Exercise set:
1. Please repeat the espresso piece starting with "So next time" and going on through "too much caffeine.", switching "decaf" to "herbal tea".
2. According to the espresso piece, why should people with kidney disease stick to a black shot of espresso instead of a sweet creamy coffee drink? Answer in one to three sentences.

Text shown:

>>>>

If you are having trouble reining in your nerves, maybe lay off that third or fourth shot of espresso. As explained by Healthline, caffeine "works by blocking the effects of adenosine, a brain chemical that makes you feel tired" and inciting "the release of adrenaline, the 'fight or flight' hormone associated with increased energy." While this is what helps us get that much-desired energy boost in the morning, when consumed in excess, these otherwise desirable effects can cause anxiety. 

Those who take in 1,000 milligrams or more of caffeine per day may find themselves experiencing jitters and other symptoms of extreme nervousness. In fact, the Diagnostic and Statistical Manual of Mental Disorders, published by the American Psychiatric Association, lists caffeine-induced anxiety as one of four syndromes caused by caffeine, per Healthline

So next time you are pacing the house, debating if you should pour another shot, take a deep breath — and consider a cup of decaf instead. Curious if you should curb your caffeine habit? Here are signs you're drinking too much caffeine.

If you drink espresso every day, you could lose weight

Trying to drop a few pounds? Good news — you won't have to give up your daily espresso drink. In fact, continue to drink your favorite java drink every day, and your waistline may thank you.

Sorry to say, though, that drinking espresso alone won't do the trick. You'll still need to hit the gym. A study published in the Scandinavian Journal of Medicine and Science in Sports in 2005 found that the consumption of coffee actually improves your exercise performance. After having caffeine, researchers found that people perceived their regular workout routine to be less strenuous. Another study – this one published in the International Journal of Sport Nutrition and Exercise Metabolism in 2014, found that caffeine can reduce muscle pain after exercise, enabling people to do more and burn additional calories, which, of course, can help with weight loss.

Additionally, research cited by LiveStrong, found that consuming espresso can help reduce appetite, resulting in a reduction in calorie intake during the next meal. The site also noted that caffeine can incite thermogenesis or the body's production of heat, which could help you burn calories too.

You'll benefit from lots of good-for-you antioxidants if you drink espresso every day

Want to improve yourself on a micro-cellular level? Espresso can help with that. All coffee beans boast antioxidants, such as oxazoles and phenols; these powerful compounds work to "neutralize free radicals in your body," which can reduce illness-causing inflammation, according to LiveStrong. In other words, espresso's antioxidants help to fight off lots of common "chronic conditions, including arthritis, atherosclerosis and many types of cancer," as noted by One Medical.

And while lots of teas also boast antioxidant power, coffee has been shown to be the most effective vehicle on a cellular level, per One Medical. The site noted that experts have been able to identify approximately 1,000 antioxidants in "unprocessed coffee beans," with many more forming during the bean-roasting process. Furthermore, only coffee has chlorogenic acid, an antioxidant which is believed to help prevent cardiovascular disease. So if you drink espresso every day, feel good knowing you are protecting your body and doing right by your cells.

If you drink espresso every day, your liver may thank you

Great news: a review of multiple studies that was published The BMJ, as cited by Medical News Today, indicated that drinking espresso or caffeinated coffee beverages every day could actually decrease your risk of getting "liver cancer, nonalcoholic fatty liver disease, and cirrhosis." Additionally, as noted by the health site, coffee-chugging individuals could have a reduced risk of getting gallstone disease.

Those with kidney disease can rest assured they will not have to eliminate espresso from their already limited diets. In fact, research has shown that an increase in caffeine intake in chronic kidney disease patients could potentially lower their chance of premature death, per WebMD. But the National Kidney Foundation warns people that they should avoid certain additives commonly found in coffee creamers and syrups, such as chemical phosphates. So instead of ordering a sweet creamy coffee drink, maybe stick to that black shot of espresso.

<<<<

Entries supplied:
>>>>

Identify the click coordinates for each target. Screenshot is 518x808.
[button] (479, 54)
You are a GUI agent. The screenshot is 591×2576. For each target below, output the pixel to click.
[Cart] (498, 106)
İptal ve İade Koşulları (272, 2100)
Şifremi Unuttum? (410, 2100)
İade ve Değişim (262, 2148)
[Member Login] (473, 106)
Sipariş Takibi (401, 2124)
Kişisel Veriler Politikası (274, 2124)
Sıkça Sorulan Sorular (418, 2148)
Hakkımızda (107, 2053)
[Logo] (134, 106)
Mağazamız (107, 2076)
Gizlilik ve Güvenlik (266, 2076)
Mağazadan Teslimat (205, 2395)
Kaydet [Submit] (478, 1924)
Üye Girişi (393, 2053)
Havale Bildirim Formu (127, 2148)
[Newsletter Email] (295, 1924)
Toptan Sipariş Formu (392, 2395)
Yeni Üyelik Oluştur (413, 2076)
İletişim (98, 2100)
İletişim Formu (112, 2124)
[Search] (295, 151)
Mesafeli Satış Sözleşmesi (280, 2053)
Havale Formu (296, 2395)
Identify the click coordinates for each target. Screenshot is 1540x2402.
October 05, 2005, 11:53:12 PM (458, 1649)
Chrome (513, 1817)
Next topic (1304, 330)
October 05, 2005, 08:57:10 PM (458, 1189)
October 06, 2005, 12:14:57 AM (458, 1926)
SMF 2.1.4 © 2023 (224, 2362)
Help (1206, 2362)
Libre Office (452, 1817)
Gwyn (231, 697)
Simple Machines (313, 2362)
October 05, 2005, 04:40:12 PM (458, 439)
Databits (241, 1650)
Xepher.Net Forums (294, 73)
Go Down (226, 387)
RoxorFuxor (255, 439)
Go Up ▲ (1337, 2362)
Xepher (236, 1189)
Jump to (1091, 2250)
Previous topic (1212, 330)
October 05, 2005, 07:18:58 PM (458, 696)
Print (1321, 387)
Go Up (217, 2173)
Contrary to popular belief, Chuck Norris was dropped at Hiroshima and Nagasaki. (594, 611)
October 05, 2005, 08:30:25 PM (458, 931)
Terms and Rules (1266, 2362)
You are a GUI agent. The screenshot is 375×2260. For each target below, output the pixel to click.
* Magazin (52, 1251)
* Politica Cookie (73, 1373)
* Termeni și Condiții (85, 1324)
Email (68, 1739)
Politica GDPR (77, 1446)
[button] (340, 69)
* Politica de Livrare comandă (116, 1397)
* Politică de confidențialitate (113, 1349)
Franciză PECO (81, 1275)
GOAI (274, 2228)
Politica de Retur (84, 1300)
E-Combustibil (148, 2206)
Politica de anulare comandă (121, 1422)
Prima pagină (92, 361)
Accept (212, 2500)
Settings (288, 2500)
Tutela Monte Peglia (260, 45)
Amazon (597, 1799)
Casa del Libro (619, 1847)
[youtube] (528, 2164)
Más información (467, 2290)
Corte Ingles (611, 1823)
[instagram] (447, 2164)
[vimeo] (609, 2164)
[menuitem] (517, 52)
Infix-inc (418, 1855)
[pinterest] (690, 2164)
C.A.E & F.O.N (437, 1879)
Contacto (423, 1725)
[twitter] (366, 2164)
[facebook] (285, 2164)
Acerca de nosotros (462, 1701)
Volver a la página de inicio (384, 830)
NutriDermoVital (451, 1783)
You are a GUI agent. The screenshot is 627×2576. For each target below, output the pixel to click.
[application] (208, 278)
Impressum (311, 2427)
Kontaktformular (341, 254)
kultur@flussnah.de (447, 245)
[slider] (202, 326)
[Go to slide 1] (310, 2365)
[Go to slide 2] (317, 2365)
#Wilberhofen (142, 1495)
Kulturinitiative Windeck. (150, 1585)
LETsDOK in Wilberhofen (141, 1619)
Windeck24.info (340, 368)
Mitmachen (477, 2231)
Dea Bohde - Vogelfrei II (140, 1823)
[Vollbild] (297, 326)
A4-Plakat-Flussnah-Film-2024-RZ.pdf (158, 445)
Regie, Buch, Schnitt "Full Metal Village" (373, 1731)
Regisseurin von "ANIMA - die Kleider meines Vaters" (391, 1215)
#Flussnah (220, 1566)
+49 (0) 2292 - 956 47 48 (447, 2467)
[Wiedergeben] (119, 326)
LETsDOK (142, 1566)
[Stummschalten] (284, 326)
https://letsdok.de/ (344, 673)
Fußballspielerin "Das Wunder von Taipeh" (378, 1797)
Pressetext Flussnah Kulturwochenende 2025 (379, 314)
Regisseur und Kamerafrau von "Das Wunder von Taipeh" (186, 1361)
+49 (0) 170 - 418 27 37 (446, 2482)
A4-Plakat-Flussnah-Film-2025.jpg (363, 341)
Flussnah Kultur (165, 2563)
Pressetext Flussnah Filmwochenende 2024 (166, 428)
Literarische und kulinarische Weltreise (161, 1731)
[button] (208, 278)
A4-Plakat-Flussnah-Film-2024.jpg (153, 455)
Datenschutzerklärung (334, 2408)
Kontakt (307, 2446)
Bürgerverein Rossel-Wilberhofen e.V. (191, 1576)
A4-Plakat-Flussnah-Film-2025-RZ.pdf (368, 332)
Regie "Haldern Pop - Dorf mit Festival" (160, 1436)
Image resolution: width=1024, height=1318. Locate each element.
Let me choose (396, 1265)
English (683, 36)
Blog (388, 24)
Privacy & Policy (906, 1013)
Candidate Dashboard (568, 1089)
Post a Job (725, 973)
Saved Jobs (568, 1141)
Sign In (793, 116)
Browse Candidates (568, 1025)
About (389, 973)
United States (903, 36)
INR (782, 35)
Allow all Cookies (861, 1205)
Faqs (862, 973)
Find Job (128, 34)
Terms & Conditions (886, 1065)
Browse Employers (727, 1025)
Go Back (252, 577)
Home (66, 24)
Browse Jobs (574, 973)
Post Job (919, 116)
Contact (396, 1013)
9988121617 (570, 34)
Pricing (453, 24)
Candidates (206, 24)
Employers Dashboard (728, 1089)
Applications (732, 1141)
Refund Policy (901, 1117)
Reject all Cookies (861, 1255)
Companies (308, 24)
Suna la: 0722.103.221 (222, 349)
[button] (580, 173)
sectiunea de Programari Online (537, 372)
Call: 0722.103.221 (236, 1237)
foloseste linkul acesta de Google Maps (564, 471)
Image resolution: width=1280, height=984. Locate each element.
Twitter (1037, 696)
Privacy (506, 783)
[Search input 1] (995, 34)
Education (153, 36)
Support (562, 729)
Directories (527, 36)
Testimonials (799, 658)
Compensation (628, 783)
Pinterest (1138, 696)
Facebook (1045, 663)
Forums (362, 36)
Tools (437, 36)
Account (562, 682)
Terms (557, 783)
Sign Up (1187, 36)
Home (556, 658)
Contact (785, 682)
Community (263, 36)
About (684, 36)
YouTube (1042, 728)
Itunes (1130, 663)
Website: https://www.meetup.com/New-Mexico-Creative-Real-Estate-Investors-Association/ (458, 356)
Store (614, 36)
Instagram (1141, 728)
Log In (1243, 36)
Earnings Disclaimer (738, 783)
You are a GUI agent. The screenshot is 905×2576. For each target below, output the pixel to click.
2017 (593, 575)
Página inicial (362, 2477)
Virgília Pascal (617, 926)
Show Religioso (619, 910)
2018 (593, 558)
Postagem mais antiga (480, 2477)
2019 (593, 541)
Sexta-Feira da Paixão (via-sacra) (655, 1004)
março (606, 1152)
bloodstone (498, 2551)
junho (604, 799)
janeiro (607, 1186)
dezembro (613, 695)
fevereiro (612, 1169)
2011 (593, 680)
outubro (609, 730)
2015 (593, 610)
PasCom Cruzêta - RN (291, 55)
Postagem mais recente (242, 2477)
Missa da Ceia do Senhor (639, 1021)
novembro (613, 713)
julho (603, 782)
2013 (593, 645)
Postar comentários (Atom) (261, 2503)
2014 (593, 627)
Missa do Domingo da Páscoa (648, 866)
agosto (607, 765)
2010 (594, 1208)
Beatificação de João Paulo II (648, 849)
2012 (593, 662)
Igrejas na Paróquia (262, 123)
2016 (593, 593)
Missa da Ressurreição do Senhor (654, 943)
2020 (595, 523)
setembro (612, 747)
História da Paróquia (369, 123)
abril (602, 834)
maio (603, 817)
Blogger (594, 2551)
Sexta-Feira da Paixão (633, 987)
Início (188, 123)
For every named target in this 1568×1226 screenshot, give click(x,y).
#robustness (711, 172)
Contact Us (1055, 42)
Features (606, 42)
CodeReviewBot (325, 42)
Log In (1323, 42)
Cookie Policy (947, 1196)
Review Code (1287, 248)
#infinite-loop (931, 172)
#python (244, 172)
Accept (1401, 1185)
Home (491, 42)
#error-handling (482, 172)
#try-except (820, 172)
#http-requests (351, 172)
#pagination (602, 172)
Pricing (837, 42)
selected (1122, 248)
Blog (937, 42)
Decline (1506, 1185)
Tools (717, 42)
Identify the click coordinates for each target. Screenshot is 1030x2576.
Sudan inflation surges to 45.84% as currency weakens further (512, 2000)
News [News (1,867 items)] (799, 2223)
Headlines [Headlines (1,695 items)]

<<<<

Written answers:
1.
So next time you are pacing the house, debating if you should pour another shot, take a deep breath — and consider a cup of herbal tea instead. Curious if you should curb your caffeine habit? Here are signs you're drinking too much caffeine.

2. The National Kidney Foundation warns people to avoid certain additives commonly found in coffee creamers and syrups, such as chemical phosphates. A plain black shot of espresso avoids those additives.